Some records:
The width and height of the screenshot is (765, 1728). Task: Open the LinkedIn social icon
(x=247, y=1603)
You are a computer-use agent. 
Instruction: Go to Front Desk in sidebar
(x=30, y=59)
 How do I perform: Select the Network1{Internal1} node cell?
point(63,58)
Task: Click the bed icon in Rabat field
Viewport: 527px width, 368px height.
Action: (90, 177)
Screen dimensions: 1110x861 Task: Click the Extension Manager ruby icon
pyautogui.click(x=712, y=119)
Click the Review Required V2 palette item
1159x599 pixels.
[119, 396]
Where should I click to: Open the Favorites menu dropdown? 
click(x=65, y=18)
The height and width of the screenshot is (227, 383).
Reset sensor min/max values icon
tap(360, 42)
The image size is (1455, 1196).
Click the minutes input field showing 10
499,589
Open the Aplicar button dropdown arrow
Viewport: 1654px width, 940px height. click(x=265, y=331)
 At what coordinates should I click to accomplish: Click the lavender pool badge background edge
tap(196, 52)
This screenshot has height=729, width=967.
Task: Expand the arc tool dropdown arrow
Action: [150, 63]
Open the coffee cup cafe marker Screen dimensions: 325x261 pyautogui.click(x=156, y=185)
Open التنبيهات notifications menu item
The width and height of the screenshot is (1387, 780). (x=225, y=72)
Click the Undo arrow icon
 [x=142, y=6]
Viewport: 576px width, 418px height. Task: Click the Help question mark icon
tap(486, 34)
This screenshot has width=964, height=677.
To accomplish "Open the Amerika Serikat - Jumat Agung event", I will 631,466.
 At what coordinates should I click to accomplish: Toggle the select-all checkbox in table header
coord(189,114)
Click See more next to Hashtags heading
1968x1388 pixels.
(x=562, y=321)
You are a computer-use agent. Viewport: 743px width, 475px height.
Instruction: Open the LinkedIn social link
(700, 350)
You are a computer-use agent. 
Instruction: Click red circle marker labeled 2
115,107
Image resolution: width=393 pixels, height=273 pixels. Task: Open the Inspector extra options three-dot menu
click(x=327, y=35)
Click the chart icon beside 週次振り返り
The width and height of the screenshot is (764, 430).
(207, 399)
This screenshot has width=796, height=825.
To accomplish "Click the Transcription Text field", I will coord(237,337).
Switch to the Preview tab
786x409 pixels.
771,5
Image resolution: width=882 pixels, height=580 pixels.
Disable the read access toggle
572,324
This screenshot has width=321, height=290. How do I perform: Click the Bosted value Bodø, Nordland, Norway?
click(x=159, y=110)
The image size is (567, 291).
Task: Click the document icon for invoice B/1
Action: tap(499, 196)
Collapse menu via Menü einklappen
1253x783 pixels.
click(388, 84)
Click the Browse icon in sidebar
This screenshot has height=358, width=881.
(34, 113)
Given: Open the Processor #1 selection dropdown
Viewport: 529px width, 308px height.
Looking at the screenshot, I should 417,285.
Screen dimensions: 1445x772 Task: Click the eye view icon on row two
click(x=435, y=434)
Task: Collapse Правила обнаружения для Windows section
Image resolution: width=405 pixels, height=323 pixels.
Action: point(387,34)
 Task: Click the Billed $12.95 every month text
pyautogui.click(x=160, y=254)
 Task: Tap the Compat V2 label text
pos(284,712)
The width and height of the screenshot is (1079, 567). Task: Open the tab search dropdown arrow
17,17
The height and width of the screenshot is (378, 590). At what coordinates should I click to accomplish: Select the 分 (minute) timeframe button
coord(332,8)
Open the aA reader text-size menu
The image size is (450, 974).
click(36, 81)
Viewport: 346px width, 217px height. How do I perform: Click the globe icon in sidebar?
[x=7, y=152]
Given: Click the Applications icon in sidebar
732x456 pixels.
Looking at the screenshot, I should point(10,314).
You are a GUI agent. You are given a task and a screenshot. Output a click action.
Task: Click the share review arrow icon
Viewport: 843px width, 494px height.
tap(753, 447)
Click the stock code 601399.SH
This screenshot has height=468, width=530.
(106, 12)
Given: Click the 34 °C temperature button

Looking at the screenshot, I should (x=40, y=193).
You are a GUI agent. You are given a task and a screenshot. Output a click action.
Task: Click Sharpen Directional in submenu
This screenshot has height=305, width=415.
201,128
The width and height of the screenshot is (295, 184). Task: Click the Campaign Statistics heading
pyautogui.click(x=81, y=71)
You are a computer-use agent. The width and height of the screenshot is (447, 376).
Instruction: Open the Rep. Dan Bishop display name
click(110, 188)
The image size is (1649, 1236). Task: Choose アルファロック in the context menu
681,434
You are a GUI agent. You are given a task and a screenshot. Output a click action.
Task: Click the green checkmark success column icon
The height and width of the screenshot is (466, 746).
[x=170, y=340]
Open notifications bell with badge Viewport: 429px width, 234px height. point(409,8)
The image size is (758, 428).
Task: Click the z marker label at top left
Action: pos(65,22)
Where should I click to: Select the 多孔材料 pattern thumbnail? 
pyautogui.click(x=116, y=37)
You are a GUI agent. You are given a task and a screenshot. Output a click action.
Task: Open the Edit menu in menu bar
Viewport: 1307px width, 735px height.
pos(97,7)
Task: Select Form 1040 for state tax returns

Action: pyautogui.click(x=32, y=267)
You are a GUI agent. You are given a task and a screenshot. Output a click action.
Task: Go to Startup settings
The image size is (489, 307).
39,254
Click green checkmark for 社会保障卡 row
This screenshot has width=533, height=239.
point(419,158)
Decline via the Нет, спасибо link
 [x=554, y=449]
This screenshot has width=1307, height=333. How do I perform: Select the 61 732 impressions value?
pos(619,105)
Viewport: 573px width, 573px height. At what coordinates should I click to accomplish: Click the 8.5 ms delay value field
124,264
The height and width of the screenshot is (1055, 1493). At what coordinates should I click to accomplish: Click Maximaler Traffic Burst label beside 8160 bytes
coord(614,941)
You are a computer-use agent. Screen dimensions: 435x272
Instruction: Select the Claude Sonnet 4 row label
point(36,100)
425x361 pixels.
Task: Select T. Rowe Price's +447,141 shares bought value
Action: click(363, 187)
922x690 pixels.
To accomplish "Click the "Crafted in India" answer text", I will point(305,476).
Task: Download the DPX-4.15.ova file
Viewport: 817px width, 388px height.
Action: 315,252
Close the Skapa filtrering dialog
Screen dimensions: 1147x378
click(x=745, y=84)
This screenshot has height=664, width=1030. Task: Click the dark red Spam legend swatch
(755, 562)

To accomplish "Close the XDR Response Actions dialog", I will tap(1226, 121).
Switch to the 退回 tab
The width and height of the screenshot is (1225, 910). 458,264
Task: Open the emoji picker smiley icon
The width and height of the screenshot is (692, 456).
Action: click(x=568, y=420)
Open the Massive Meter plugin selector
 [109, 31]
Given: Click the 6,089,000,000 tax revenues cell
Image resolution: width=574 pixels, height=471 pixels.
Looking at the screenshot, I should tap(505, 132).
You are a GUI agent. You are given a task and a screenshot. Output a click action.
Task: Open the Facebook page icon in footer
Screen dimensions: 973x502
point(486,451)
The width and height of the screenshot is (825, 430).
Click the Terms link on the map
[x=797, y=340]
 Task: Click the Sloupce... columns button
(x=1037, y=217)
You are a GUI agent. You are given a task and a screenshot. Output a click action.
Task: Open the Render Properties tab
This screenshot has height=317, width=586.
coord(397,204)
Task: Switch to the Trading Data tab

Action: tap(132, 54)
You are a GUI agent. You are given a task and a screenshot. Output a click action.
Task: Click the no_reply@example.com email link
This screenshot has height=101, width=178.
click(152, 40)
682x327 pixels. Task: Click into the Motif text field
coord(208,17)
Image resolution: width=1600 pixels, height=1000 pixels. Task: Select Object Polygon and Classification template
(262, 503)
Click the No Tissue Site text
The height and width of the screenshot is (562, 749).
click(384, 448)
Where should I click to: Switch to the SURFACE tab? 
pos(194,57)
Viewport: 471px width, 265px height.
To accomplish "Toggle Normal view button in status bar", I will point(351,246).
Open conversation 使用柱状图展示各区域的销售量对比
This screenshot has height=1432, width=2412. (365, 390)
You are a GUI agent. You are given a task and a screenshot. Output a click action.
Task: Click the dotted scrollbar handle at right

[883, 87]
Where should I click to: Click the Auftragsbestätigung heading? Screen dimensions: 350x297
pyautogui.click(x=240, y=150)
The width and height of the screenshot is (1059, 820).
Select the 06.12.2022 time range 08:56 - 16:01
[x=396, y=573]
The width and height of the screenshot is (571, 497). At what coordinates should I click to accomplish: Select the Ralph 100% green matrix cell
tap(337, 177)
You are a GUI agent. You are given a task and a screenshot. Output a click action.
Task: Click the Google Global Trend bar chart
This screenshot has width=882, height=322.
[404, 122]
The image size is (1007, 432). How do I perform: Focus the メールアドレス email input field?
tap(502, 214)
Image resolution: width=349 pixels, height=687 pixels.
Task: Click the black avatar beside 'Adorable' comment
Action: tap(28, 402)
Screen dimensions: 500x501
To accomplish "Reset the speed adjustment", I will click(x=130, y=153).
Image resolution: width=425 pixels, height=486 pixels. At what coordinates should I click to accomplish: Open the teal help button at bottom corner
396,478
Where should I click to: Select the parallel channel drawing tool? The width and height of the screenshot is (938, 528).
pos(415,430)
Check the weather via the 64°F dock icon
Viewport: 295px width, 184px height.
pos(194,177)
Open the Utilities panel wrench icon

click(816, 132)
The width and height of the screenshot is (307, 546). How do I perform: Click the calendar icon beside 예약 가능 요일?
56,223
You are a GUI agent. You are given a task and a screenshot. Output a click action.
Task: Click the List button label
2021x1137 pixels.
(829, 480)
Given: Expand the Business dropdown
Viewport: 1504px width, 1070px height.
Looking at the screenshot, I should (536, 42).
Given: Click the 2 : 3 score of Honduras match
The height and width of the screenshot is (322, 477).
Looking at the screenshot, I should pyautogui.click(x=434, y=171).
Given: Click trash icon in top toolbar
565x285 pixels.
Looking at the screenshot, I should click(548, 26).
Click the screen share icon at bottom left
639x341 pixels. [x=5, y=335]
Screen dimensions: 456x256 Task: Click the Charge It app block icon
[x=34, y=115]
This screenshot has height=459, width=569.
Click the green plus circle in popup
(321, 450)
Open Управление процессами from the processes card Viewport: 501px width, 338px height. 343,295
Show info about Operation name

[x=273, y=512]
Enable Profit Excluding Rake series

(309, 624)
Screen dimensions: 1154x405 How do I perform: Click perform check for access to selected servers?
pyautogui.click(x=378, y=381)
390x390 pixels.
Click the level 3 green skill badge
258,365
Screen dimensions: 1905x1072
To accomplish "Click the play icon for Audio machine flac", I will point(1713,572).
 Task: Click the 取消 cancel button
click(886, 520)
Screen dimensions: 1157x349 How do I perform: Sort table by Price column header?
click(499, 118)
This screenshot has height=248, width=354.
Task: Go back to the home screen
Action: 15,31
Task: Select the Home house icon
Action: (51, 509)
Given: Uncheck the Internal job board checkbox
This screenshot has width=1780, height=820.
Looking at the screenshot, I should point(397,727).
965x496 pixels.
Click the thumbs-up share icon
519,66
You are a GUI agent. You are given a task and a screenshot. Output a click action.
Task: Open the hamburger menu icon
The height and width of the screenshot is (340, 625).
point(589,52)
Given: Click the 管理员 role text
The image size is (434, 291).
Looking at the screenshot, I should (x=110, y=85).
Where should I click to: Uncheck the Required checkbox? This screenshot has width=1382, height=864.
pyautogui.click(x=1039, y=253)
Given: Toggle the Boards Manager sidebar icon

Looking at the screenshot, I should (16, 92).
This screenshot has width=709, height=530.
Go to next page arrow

WHAT TO PRODUCE: Can you reproduce the data above verbatim, everything from the line containing "Screen dimensions: 500x501" down to the line containing "should pyautogui.click(x=434, y=171).", with both of those lines included?

WRITTEN RESPONSE:
Screen dimensions: 500x501
To accomplish "Reset the speed adjustment", I will click(x=130, y=153).
Image resolution: width=425 pixels, height=486 pixels. At what coordinates should I click to accomplish: Open the teal help button at bottom corner
396,478
Where should I click to: Select the parallel channel drawing tool? The width and height of the screenshot is (938, 528).
pos(415,430)
Check the weather via the 64°F dock icon
Viewport: 295px width, 184px height.
pos(194,177)
Open the Utilities panel wrench icon

click(816, 132)
The width and height of the screenshot is (307, 546). How do I perform: Click the calendar icon beside 예약 가능 요일?
56,223
You are a GUI agent. You are given a task and a screenshot. Output a click action.
Task: Click the List button label
2021x1137 pixels.
(829, 480)
Given: Expand the Business dropdown
Viewport: 1504px width, 1070px height.
Looking at the screenshot, I should (536, 42).
Given: Click the 2 : 3 score of Honduras match
The height and width of the screenshot is (322, 477).
Looking at the screenshot, I should pyautogui.click(x=434, y=171).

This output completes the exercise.